At a meeting of the Perrysburg Heights Community Association’s board, Anita Sanchez-Serda, former board president, speaks with acting board President Steven Kramer. Ms. Serda was voted off the board at the previous meeting. Her removal was among concerns raised Sunday.
A version of the longtime festival presented by the Perrysburg Heights Community Association will take place this year, despite personnel changes at the nonprofit.
Ohio’s South of the Border Festival was a fund-raiser for the association, which operates a community center in Perrysburg Township serving area families. A festival has taken place since the early 1990s, but uncertainty swirled after the association’s co-founder Anita Sanchez-Serda, who coordinated the festival, was removed from the board in May.
The association board met Sunday to listen to residents’ concerns and announce it still planned to hold a festival. This year’s festival — to be renamed the Perrysburg Mexican American Festival — will take place from noon to midnight Aug. 10, said Steven Kramer, the board’s acting president.
“We’d like to leave intact the legacy of many successful years of Ohio’s South of the Border Festival,” he said.
Some changes are planned. It will be a one-day festival instead of two days, and no admission will be charged. In recent years, the cost to enter had been $10. Mr. Kramer said music, dancing, games, food, beverages, and raffle drawings will be featured. The festival will be held at the community center site on Jefferson Street and raise money through sponsorships and food and beverage sales, he said.
On Sunday, many in the audience of roughly three dozen blasted the board for its removal of Ms. Sanchez-Serda and other problems. The meeting at times grew heated. Some alleged the board violated its own rules, some citing the process used to remove the association’s co-founder.
In a phone interview before the meeting, Mr. Kramer said Ms. Sanchez-Serda was voted off “because of something she did,” but jr declined to elaborate, citing confidentiality issues. Ms. Sanchez-Serda, in another phone interview, said her removal was a personal attack that appeared related to her typing up a transcript of a previous meeting at which she said closing the center was discussed.
She said the tie-breaking vote that bounced her from the board came from a trustee who did not attend the meeting and voted via telephone.

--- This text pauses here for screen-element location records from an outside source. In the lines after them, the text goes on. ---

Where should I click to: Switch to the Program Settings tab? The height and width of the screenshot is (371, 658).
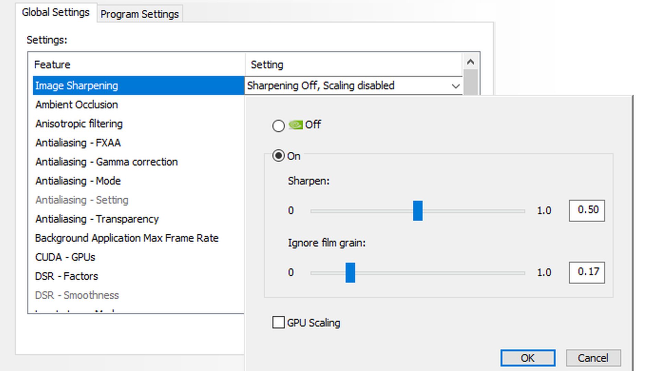[x=139, y=14]
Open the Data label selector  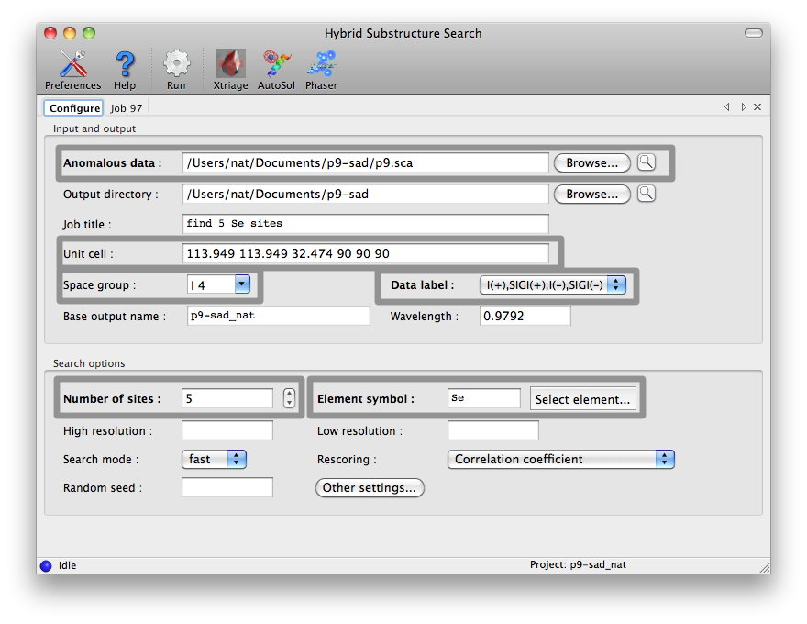tap(615, 284)
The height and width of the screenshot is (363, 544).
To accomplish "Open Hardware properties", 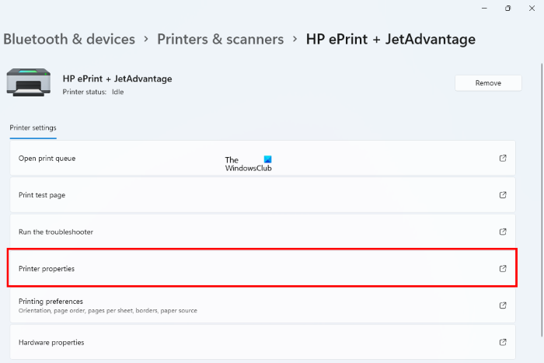I will pyautogui.click(x=51, y=342).
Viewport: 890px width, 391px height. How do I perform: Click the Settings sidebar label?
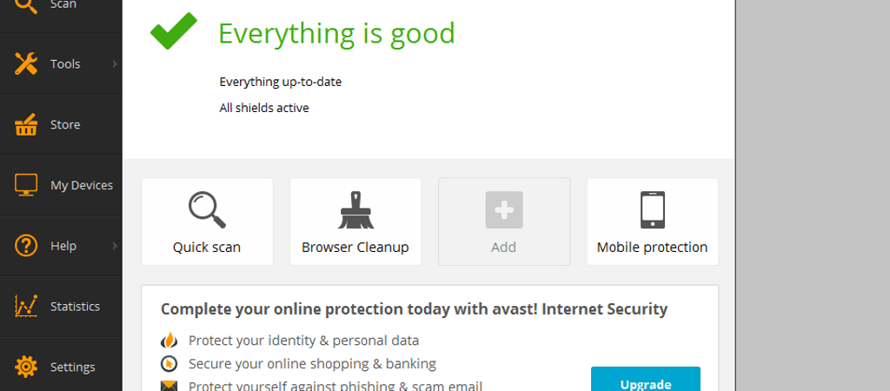pyautogui.click(x=73, y=368)
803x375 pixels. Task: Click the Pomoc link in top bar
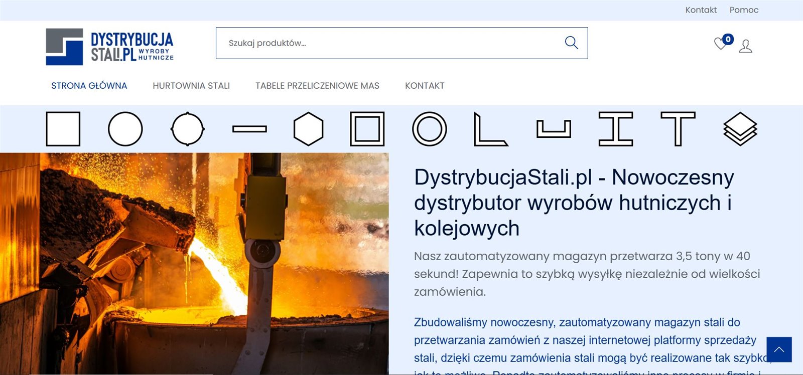click(x=744, y=10)
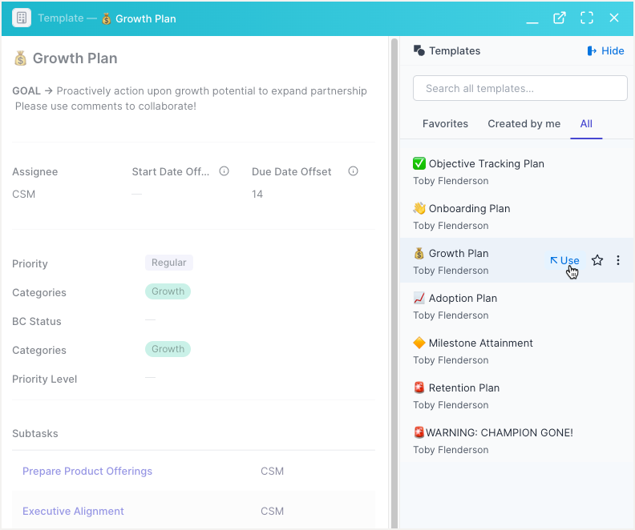Open Prepare Product Offerings subtask

click(x=87, y=472)
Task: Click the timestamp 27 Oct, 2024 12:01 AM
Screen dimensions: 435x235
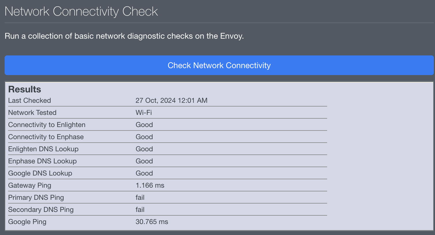Action: pyautogui.click(x=172, y=100)
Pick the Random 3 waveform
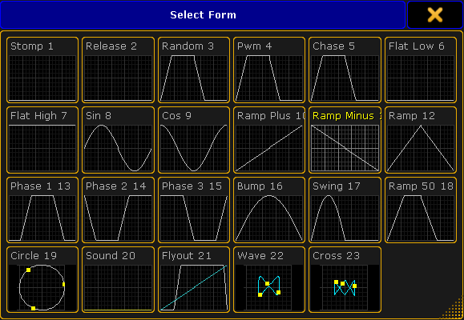Viewport: 464px width, 320px height. pyautogui.click(x=194, y=70)

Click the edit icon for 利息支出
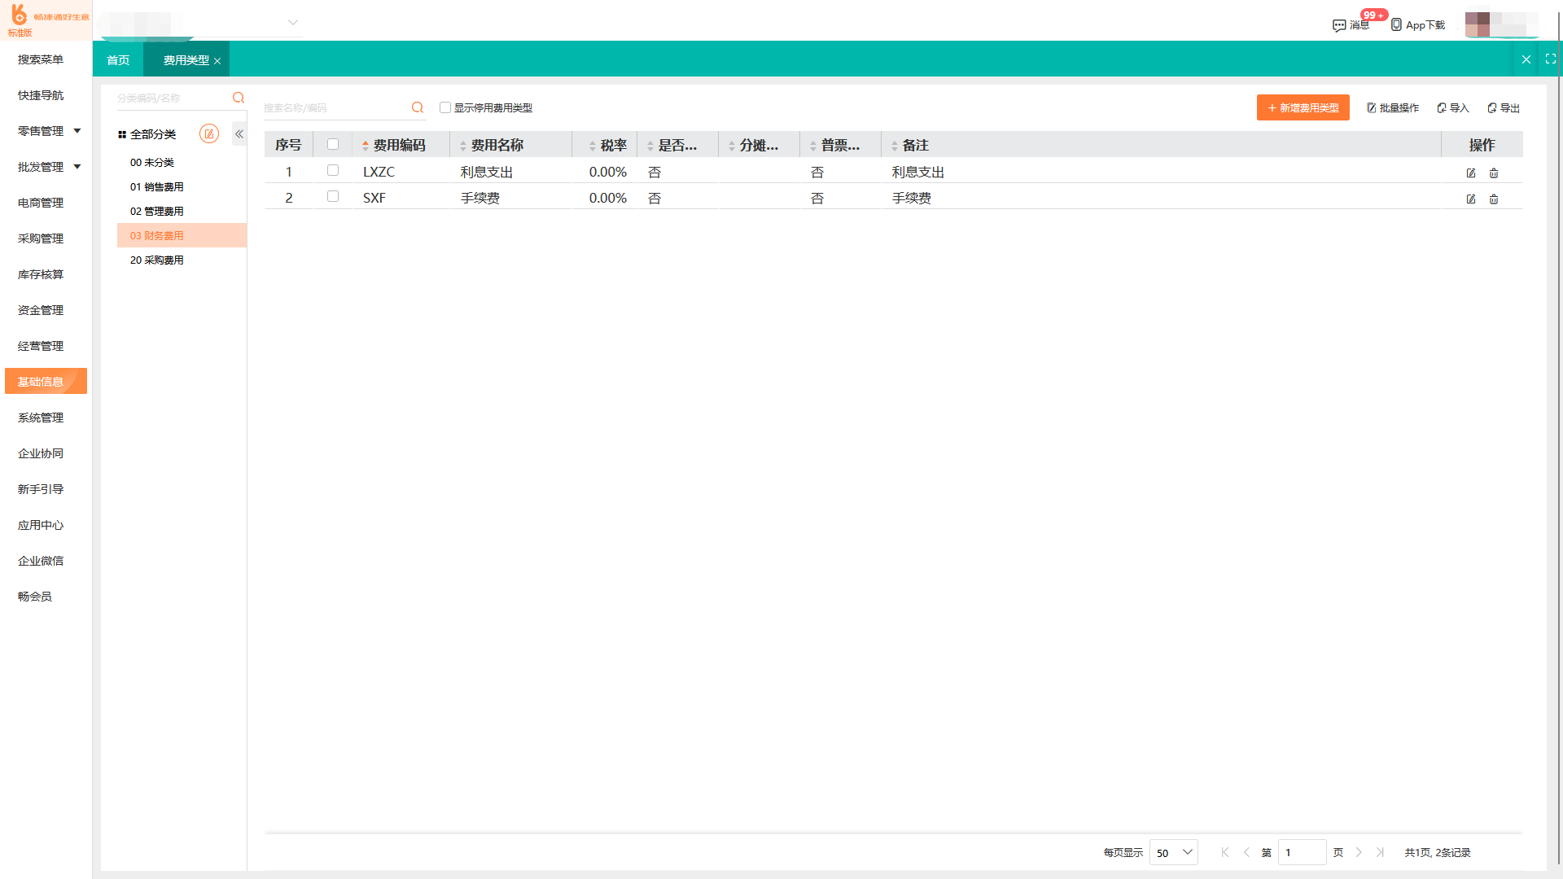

“It seemed very planned, from my perspective,” she said.
A few weeks later, her daughter Stephanie Serda, the group’s executive director and president, resigned, Mr. Kramer said.
Ramon Perez, a member of the group Latino Alliance who lives in Toledo, told the board it has not been transparent and that has led to questions. “It makes people come to certain conclusions that there’s hidden agendas,” he said. He called for members to examine past actions according to the association’s bylaws and release information to the public.
Mr. Kramer said the group was looking to fill at least two positions on the board. Numerous people expressed an interest in the positions, he said after the meeting.
“Everyone on the board wants to keep the center open and running. We’ve done that every day since our executive director resigned,” he told the audience.
Erica Hehl of Perrysburg takes her daughter to the community center, which she said provides key support to residents. She would like to serve on the board.
“The center is supposed to be about community and about family ...,” she said. “We are the voices. If we aren’t here speaking, then ... there’s no point. Listen to what we tell you because it’s about the children.”